Given records

***

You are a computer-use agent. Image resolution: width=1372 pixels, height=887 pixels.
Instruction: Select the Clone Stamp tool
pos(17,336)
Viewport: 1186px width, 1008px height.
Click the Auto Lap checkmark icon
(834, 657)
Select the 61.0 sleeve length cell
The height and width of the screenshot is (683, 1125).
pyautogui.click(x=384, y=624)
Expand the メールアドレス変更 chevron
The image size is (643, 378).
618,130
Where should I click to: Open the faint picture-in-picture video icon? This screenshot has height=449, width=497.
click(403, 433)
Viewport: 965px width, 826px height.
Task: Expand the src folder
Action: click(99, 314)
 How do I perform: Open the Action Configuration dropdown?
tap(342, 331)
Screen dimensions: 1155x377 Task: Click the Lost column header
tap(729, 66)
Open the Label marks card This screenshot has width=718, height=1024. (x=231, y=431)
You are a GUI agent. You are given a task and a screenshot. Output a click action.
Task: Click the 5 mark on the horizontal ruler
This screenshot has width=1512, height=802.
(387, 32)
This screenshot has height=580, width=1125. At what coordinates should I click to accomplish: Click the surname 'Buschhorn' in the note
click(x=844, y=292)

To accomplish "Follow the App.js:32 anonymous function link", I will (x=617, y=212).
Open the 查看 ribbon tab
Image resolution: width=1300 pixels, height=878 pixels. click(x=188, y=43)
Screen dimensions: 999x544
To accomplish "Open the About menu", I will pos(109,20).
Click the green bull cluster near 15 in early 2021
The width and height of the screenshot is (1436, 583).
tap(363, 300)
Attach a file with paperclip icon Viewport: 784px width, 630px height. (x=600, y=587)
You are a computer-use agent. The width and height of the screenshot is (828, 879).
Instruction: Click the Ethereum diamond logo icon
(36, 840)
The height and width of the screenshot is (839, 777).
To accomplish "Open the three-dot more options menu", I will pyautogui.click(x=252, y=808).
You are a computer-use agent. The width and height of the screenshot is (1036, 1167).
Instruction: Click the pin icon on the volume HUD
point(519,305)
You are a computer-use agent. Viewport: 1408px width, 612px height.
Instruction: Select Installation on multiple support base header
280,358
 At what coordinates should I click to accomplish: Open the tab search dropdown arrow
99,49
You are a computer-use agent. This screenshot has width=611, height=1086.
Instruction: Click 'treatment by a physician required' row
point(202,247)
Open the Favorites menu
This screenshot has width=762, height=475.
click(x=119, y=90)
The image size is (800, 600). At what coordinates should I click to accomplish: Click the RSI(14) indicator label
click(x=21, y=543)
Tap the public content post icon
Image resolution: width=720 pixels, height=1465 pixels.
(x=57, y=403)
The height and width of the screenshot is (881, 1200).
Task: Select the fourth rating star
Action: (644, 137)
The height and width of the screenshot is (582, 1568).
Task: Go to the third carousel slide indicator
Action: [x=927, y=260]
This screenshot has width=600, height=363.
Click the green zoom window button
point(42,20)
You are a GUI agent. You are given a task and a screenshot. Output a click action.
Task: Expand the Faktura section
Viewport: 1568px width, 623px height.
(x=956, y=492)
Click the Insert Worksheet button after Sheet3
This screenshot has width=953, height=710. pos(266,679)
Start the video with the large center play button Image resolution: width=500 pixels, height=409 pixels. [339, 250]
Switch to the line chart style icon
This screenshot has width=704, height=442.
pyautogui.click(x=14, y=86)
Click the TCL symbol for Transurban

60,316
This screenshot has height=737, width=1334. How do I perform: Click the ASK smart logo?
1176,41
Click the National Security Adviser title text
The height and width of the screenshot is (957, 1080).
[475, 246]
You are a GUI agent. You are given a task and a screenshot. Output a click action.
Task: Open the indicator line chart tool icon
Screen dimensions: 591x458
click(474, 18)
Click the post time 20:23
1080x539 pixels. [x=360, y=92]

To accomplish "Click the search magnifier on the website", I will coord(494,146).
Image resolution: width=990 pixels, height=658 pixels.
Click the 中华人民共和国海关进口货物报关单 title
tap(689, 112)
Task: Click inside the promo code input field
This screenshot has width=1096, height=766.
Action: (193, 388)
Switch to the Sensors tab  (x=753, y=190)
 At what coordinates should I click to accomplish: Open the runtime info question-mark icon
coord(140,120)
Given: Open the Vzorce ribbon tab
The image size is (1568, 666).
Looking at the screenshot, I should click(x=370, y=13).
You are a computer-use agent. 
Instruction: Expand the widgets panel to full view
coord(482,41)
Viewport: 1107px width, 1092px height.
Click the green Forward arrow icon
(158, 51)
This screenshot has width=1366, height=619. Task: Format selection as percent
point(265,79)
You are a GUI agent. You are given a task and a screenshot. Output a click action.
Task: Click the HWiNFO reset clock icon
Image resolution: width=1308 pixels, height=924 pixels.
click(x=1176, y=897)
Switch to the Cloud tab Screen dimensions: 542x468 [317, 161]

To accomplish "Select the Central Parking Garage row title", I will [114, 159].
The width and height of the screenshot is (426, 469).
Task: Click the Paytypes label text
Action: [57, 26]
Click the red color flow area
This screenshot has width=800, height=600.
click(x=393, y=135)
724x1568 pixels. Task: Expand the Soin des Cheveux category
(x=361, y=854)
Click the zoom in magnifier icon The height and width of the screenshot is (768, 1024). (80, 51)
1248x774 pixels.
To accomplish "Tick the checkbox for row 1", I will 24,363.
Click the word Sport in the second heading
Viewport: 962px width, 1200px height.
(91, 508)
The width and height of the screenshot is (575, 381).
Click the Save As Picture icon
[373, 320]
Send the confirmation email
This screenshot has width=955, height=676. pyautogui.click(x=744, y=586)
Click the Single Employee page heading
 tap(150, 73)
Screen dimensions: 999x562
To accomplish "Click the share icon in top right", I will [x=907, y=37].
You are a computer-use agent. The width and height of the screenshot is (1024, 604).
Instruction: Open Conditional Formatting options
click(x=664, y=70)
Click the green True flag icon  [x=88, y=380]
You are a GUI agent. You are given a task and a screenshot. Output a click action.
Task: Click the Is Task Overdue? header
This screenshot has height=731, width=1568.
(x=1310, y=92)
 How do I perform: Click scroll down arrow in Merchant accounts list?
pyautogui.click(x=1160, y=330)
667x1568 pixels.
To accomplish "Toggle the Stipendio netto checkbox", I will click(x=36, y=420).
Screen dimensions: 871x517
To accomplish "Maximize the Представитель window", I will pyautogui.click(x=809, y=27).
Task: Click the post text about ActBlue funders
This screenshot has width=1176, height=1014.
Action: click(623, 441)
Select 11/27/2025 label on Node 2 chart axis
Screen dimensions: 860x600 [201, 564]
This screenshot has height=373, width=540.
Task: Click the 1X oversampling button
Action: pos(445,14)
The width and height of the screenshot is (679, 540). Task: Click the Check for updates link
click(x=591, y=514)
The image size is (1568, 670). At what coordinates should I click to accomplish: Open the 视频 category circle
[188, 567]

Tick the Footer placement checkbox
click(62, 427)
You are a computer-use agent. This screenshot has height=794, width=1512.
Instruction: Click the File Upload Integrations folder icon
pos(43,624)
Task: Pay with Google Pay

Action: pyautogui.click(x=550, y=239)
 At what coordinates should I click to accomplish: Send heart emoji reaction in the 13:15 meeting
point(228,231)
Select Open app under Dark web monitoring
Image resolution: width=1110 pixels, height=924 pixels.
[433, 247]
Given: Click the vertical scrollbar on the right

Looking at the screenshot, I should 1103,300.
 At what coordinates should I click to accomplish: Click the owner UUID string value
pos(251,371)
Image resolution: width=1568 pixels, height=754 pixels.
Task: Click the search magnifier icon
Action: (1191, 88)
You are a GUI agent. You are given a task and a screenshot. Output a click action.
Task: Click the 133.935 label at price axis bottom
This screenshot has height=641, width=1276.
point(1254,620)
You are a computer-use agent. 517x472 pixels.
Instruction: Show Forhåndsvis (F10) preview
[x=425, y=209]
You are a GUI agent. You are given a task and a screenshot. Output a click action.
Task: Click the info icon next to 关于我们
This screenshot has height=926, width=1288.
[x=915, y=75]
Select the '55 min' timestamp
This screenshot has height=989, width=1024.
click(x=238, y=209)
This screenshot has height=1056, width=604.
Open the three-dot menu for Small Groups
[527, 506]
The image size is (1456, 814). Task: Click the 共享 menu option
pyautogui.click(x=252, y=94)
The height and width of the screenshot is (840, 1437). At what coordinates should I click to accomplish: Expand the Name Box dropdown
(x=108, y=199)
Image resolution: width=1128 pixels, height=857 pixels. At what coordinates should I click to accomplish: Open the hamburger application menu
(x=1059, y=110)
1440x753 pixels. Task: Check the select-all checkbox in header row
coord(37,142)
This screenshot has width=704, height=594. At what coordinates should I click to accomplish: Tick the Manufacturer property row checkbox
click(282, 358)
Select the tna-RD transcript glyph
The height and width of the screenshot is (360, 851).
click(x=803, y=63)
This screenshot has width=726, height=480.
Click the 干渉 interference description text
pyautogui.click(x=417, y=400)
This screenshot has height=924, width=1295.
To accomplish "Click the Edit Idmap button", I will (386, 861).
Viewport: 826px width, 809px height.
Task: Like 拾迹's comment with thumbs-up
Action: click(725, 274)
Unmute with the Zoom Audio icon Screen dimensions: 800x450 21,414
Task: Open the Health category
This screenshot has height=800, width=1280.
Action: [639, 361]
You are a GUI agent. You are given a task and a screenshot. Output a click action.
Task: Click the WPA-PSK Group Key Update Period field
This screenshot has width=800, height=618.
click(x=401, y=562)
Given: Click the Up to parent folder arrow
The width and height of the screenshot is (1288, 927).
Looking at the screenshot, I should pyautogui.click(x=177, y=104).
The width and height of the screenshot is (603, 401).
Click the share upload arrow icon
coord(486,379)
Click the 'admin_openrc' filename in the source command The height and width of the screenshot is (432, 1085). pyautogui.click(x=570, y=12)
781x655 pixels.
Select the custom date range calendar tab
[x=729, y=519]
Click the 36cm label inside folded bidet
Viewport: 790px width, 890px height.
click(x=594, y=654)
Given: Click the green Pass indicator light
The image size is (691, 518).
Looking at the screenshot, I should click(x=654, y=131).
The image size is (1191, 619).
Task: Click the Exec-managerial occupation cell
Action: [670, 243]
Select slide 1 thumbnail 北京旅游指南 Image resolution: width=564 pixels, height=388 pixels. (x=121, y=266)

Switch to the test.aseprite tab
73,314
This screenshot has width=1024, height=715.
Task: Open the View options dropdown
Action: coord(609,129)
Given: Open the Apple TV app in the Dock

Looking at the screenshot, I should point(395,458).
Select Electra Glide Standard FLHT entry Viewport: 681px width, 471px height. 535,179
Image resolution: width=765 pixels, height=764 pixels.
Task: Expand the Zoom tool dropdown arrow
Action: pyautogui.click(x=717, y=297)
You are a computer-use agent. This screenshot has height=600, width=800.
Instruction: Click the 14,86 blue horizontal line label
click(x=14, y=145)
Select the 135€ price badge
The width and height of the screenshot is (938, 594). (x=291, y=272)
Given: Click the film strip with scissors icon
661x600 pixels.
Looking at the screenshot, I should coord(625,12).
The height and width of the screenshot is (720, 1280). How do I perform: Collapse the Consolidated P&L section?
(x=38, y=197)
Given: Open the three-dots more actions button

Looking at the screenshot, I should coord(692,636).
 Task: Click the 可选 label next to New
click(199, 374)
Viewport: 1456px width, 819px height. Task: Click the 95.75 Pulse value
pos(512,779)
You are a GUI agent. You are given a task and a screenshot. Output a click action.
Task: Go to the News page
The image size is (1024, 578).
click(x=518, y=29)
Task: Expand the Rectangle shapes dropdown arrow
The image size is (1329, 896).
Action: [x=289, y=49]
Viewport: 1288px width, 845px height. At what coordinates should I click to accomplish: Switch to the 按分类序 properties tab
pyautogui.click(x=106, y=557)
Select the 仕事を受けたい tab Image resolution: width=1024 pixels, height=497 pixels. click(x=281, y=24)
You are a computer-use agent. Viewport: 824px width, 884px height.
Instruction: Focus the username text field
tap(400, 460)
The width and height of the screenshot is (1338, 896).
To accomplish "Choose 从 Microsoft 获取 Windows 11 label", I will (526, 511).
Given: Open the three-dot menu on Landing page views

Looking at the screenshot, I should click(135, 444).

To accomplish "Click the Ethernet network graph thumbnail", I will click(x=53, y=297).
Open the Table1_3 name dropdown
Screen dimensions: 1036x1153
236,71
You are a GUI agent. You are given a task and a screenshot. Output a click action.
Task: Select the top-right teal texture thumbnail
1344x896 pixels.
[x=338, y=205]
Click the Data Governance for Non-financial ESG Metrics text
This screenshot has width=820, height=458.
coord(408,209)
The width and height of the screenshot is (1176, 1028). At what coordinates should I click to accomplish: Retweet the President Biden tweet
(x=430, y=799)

***

Your assignment
Where a line of the data includes the string "computer", list that line.

Response to this exercise
You are a computer-use agent. Image resolution: width=1372 pixels, height=887 pixels.
You are a computer-use agent. The width and height of the screenshot is (828, 879).
You are a computer-use agent. The width and height of the screenshot is (1036, 1167).
You are a computer-use agent. Viewport: 1408px width, 612px height.
You are a computer-use agent. This screenshot has width=611, height=1086.
You are a computer-use agent. 
You are a computer-use agent. The width and height of the screenshot is (1024, 604).
You are a computer-use agent. This screenshot has height=794, width=1512.
You are a computer-use agent. 517x472 pixels.
You are a computer-use agent. This screenshot has height=600, width=800.
You are a computer-use agent. Viewport: 824px width, 884px height.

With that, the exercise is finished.